Taronga Zoo’s Meerkat Pups Given Names
March 14, 2016
The two-month-old Meerkat pups at Taronga Zoo were recently given names to reflect their African heritage. Meet ‘Lwazi’ and his sister ‘Serati’! The playful siblings were born January 7 to first-time mom, Nairobi, and dad, Maputo.
The Zoo has been celebrating this birth of its first Meerkat pups in nearly seven years. Check out our earlier article that introduced the pair: "Meerkat Pups Go Exploring at Taronga Zoo"
“They may be young, but they’re already showing signs of their own little personalities. Our male is the bigger of the two and he’s more adventurous and inquisitive, while the female is quieter and prefers to stay close to mum,” said Keeper, Courtney Mahony.
“This is all new for them and they learn by observing their mum and dad, so we’re very lucky that Nairobi and Maputo are proving to be fantastic and attentive first-time parents. Nairobi is letting the pups suckle and grooming them at the right times and Maputo protects them, huddles over them and curls up with them at night.”

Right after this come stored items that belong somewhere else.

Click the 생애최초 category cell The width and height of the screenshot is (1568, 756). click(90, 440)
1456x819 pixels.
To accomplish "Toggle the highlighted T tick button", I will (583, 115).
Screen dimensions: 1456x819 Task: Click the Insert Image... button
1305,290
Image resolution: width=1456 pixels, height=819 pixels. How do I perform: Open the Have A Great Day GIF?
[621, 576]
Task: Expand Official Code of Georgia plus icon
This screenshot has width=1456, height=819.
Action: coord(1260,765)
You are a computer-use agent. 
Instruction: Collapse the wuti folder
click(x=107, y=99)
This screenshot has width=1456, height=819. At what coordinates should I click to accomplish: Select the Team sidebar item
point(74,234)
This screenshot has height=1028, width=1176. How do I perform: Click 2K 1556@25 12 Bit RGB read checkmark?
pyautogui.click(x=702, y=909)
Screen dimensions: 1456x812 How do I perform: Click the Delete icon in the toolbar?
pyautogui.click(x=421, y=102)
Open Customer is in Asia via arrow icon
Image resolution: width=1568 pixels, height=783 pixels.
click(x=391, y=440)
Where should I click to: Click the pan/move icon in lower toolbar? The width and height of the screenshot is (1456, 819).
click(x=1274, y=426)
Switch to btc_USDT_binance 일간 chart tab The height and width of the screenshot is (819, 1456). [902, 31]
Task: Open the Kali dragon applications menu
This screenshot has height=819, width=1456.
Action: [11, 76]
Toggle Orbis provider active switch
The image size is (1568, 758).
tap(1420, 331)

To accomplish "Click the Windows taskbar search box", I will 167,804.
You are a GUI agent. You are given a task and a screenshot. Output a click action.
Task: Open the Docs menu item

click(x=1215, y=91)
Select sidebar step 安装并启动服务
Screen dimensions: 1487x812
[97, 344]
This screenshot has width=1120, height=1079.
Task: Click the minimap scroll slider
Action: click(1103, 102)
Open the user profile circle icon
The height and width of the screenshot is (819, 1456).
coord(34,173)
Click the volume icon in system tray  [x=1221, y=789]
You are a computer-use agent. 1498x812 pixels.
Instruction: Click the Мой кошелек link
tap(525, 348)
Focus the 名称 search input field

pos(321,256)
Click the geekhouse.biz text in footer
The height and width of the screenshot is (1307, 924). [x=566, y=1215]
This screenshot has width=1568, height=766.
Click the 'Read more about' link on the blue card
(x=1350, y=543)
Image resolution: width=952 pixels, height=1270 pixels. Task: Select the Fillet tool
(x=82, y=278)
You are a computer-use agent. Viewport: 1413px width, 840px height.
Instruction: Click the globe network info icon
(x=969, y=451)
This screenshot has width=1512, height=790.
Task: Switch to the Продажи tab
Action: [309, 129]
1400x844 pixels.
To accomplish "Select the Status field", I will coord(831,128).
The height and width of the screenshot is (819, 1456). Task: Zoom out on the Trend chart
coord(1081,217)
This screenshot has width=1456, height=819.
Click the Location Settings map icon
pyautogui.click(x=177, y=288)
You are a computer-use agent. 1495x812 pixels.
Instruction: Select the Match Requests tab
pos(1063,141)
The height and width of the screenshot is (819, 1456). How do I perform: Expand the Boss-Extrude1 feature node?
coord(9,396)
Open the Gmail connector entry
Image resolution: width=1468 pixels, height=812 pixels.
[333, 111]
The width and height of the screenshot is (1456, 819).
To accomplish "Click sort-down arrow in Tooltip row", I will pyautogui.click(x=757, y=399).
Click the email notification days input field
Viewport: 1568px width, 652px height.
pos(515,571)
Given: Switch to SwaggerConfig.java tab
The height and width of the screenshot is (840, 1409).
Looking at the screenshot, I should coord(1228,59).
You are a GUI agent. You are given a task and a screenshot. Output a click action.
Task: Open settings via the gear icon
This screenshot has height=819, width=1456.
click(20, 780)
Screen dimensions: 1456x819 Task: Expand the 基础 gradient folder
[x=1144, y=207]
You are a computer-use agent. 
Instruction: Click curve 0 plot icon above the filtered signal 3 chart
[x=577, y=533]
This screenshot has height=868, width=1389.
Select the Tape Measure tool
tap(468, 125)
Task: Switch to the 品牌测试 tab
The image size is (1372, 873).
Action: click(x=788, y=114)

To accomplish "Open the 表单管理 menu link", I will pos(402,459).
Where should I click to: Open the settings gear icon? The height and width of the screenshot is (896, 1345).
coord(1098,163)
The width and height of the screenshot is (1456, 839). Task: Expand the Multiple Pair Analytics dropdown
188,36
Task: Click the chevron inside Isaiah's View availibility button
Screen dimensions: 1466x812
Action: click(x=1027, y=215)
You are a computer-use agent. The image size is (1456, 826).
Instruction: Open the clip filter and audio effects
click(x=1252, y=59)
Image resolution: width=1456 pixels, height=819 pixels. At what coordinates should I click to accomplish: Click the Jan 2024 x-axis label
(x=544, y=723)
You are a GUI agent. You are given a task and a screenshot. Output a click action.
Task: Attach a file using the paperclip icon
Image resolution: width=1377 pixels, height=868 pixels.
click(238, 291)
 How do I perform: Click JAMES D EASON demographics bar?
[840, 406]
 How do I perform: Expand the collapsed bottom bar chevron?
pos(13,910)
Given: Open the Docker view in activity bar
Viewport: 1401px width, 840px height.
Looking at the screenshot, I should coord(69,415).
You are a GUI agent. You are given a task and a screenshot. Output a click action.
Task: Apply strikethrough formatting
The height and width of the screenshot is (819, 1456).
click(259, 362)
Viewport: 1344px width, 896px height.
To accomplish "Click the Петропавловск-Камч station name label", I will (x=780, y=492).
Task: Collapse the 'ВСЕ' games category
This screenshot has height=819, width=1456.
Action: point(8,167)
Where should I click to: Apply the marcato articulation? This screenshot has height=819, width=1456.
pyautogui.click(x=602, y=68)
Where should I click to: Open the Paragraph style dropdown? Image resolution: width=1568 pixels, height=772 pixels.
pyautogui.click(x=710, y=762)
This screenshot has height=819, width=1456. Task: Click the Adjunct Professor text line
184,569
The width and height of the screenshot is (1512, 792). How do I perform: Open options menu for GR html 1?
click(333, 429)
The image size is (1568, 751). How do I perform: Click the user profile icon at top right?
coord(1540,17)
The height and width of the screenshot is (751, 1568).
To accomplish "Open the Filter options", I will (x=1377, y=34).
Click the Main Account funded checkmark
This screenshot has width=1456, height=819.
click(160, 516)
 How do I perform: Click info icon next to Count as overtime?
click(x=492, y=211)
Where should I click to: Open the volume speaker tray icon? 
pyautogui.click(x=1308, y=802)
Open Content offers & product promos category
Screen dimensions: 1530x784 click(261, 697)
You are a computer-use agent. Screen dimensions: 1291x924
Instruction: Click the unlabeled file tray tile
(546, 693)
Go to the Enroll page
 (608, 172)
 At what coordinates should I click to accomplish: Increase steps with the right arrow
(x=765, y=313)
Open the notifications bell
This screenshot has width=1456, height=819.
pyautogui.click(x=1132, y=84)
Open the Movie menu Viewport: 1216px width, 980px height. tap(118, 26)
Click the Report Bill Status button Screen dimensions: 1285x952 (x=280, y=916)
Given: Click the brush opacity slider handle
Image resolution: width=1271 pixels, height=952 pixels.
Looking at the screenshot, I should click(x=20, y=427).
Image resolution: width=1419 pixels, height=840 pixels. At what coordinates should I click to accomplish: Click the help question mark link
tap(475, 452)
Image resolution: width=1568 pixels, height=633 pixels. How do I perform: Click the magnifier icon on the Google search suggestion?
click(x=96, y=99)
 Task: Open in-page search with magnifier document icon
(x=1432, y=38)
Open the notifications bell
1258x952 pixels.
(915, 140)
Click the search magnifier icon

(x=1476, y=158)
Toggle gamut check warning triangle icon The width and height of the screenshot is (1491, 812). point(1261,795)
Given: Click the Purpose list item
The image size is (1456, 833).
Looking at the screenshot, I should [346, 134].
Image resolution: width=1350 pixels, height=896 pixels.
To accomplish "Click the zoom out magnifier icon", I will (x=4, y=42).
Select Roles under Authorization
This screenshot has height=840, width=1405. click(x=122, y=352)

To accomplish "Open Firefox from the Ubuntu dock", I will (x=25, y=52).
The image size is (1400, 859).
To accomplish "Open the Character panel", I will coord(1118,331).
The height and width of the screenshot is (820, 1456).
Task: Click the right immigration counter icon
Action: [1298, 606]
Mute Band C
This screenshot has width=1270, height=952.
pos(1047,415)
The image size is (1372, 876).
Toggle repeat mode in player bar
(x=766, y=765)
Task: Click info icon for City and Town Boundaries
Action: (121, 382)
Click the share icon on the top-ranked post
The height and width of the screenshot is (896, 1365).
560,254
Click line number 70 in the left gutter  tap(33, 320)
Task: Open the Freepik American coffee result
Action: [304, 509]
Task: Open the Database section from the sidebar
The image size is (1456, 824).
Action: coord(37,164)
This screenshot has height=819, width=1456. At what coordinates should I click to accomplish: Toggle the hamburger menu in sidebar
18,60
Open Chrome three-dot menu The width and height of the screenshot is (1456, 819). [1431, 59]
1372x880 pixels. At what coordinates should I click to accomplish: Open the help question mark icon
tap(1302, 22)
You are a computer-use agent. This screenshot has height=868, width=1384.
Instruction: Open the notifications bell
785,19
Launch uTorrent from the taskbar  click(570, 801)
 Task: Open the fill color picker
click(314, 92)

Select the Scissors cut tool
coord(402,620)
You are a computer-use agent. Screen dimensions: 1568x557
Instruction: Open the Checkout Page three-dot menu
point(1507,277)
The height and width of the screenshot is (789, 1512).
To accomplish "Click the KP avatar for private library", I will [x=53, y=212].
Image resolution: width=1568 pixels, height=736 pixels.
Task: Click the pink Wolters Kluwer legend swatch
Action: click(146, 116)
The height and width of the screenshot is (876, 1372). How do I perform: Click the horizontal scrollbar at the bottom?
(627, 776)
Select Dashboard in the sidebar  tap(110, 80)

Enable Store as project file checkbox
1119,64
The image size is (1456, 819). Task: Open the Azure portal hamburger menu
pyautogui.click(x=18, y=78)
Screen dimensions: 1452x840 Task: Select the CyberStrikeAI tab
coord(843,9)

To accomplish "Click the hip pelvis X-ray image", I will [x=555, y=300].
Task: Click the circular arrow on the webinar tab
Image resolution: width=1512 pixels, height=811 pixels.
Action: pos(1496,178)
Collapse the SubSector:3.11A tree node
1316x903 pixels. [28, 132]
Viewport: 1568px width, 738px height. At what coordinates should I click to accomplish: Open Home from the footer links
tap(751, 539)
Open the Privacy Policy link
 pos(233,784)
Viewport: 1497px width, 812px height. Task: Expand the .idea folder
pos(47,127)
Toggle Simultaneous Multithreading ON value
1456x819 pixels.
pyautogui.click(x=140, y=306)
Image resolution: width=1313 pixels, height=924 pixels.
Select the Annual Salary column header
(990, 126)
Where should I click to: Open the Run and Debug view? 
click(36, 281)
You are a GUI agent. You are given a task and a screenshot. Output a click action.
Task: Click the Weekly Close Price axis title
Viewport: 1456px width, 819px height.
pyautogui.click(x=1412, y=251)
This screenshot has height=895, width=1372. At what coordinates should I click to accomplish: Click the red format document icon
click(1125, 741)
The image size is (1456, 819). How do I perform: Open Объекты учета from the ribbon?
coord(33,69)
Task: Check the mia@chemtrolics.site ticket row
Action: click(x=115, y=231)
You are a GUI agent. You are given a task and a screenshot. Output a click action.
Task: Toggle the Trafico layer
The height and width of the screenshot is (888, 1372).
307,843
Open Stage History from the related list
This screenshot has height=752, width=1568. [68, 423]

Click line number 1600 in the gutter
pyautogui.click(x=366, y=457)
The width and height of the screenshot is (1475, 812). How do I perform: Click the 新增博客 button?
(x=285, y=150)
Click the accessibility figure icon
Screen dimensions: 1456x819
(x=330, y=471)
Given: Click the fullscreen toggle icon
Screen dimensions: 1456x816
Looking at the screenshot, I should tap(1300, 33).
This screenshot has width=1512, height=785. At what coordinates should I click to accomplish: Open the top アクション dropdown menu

Gestation for Meerkats is about eleven weeks. In the wild, Meerkats give birth in underground burrows to help keep the newborns safe from predators. To shield the pups from dust in their subterranean homes, they are born with their eyes and ears closed. Meerkat babies are also nearly hairless at birth, though a light coat of silver and brown fur begins to fill in after just a few days.
These desert-dwellers are highly social critters and live in groups, called mobs, which can include dozens of individuals from multiple families.
The babies nurse for about nine weeks, and they grow very quickly. Though they weigh only about an ounce at birth, by six months old, the pups are about the same size as the adults.
The Meerkat, or Suricate (Suricata suricatta), is a small carnivoran belonging to the mongoose family. They are native to all parts of the Namib Desert in Namibia and southwestern Angola, and in South Africa.
They are currently classified as “Least Concern” on the IUCN Red List of Threatened Species. In the wild, they are present in several large and well-managed protected areas. However, population densities can fluctuate due to predation and rainfall variations.